← All posts

How we gave data scientists ownership of their own deployments

The deployment ticket is where model quality tends to die. Here's what we built instead.

I want to tell you about a data scientist I'll call Nymphadora. She'd built a pricing model that was genuinely good -- better feature engineering, cleaner training pipeline, the works. She was excited about it. She filed a deployment ticket on a Tuesday.

The ticket sat in the backlog for a week because the DE team had 15 other tickets ahead of it. When a DE finally picked it up, they asked clarifying questions. Nymphadora was in a different timezone. Three more days. The DE deployed it. Something broke in staging because Nymphadora had never tested in that environment -- why would she? She didn't have access. More debugging. Three more days.

By the time her model went live, it was three weeks old. The data had drifted. The model was already stale. Her excitement had turned into the resigned shrug of someone who's been through this before.

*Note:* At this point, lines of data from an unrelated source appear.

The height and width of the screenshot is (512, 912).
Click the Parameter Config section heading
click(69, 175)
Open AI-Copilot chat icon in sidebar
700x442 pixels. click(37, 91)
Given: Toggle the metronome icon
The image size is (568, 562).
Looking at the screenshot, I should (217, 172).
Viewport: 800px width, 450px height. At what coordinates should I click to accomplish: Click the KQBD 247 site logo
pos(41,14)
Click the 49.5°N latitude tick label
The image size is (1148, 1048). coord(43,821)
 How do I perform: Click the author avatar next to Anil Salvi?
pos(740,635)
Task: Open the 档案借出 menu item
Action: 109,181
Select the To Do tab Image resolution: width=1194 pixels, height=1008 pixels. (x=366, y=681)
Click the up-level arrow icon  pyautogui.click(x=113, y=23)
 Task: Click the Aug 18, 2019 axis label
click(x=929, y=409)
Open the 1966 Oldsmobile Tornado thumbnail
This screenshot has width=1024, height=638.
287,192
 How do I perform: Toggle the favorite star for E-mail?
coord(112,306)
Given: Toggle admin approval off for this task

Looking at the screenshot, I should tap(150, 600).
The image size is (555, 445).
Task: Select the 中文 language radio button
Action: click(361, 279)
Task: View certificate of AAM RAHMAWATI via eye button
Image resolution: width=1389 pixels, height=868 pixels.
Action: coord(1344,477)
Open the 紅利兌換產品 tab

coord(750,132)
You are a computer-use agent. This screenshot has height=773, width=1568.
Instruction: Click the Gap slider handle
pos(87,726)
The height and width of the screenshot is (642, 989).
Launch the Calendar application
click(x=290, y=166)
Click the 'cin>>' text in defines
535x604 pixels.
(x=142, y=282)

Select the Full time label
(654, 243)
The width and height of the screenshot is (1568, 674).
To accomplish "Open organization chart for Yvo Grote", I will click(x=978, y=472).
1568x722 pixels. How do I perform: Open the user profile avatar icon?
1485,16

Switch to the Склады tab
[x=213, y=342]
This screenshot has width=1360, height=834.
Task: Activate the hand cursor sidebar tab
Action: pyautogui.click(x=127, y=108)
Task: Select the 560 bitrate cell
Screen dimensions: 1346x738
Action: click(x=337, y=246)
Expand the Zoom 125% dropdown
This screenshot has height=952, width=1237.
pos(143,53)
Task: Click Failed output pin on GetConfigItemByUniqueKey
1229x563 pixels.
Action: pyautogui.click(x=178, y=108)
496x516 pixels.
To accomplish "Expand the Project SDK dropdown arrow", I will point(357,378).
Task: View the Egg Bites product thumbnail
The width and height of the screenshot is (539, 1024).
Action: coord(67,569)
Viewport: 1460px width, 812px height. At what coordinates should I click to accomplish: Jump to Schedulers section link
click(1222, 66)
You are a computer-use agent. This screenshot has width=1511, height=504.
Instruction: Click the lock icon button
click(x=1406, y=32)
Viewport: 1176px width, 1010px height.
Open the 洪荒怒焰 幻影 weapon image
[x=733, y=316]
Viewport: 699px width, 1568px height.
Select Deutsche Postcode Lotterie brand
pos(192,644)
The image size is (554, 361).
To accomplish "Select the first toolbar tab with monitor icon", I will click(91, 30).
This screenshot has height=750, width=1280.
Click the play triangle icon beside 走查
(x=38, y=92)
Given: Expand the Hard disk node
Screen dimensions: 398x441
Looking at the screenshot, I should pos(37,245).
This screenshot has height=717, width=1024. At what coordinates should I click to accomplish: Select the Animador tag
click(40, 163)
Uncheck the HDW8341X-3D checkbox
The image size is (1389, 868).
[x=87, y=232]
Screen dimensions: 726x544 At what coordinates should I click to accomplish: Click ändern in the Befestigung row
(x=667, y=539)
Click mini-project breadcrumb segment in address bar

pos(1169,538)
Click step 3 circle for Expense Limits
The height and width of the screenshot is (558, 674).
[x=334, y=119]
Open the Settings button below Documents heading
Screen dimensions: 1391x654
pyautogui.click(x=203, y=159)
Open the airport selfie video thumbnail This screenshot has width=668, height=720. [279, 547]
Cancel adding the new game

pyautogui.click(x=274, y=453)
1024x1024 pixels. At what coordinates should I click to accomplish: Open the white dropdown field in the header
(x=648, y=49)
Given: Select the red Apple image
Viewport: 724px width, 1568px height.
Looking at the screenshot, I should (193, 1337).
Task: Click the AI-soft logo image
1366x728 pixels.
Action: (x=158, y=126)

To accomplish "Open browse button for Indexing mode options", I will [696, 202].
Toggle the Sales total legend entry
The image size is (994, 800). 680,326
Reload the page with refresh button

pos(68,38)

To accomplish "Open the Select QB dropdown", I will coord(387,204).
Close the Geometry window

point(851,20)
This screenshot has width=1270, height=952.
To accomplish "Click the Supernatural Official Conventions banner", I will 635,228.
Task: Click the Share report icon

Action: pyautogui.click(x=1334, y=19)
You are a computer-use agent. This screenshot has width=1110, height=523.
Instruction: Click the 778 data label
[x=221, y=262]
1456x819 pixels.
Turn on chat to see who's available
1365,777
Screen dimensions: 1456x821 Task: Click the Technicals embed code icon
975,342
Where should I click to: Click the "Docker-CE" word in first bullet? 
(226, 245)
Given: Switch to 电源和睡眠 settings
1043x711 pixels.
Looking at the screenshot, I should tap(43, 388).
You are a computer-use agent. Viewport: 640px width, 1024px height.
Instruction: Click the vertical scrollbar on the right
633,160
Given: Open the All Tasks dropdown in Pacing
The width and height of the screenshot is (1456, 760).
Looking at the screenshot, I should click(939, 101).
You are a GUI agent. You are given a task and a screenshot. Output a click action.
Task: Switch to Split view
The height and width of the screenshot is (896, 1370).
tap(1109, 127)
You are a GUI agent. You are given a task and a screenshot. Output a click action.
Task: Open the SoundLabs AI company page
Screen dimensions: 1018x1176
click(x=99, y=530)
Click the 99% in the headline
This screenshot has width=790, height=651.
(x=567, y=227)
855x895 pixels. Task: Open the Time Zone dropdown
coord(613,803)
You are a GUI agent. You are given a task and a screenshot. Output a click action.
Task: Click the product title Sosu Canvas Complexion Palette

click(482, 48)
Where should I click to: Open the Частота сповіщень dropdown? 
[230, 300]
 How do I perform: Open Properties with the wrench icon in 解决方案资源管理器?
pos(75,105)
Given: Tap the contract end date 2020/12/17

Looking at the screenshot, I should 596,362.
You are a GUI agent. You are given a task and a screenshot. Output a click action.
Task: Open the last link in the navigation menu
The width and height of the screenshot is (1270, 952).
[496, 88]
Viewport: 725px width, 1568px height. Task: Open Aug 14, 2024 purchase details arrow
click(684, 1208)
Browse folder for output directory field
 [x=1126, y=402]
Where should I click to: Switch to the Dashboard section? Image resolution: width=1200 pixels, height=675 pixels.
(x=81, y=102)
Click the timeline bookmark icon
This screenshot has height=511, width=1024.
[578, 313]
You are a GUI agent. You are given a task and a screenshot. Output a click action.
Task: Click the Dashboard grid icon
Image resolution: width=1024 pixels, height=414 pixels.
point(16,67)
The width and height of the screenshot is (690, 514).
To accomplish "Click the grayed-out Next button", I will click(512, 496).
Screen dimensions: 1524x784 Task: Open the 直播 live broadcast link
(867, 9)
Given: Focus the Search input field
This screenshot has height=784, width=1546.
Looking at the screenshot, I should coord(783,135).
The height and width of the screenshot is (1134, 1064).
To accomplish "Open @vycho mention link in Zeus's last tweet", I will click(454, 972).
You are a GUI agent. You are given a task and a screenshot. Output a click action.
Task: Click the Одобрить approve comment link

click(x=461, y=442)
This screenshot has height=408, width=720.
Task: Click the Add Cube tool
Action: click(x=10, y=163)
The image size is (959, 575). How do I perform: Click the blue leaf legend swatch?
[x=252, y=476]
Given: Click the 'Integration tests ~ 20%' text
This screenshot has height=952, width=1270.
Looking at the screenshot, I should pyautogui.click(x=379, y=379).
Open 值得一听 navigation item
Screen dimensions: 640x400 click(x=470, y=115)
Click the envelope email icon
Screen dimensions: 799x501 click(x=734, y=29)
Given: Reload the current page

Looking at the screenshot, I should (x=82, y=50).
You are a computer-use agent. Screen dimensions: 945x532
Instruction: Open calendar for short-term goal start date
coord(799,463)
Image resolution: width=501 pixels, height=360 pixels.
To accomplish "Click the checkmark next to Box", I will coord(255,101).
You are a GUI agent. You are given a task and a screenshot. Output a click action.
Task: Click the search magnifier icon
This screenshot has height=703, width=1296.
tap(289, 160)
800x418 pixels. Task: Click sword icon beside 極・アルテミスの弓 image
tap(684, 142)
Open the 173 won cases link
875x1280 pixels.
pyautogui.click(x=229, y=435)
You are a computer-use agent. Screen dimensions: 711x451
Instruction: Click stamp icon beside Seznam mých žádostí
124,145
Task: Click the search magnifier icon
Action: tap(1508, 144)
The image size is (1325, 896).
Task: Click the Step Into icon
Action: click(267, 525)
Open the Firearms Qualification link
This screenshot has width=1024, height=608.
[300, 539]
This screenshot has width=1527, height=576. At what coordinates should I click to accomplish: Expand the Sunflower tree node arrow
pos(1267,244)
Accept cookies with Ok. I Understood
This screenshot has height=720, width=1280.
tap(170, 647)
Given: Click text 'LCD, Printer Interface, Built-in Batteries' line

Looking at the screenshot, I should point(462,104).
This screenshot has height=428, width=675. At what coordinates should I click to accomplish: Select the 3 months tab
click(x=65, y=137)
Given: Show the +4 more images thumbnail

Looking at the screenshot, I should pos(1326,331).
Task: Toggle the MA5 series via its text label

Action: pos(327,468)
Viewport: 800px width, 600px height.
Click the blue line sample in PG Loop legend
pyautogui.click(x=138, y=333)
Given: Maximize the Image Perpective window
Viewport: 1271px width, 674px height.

A 5-minute task had become a 2-week saga.

Multiply that by 30 data scientists and 200 models, and your DE team isn't engineering.

How you end up here

One or two data scientists, one data engineer. The DE knows the infrastructure. The DE deploys the model. Works fine. Then the team grows and nobody changes the process, they just add more people to it.

And the justifications for keeping it this way always sound reasonable. "Data scientists don't understand infrastructure" -- they don't need to understand Kubernetes. They need to understand their pipeline config and their tests. "We need a gatekeeper for production" --

Quality gates, not human gates.

Automated tests and gradual rollouts tend to be better gatekeepers than a person context-switching between 15 projects. "What if they break something?" -- they will. That's what rollbacks are for. A broken deployment that auto-rolls back in 5 minutes costs far less than a 2-week deployment queue.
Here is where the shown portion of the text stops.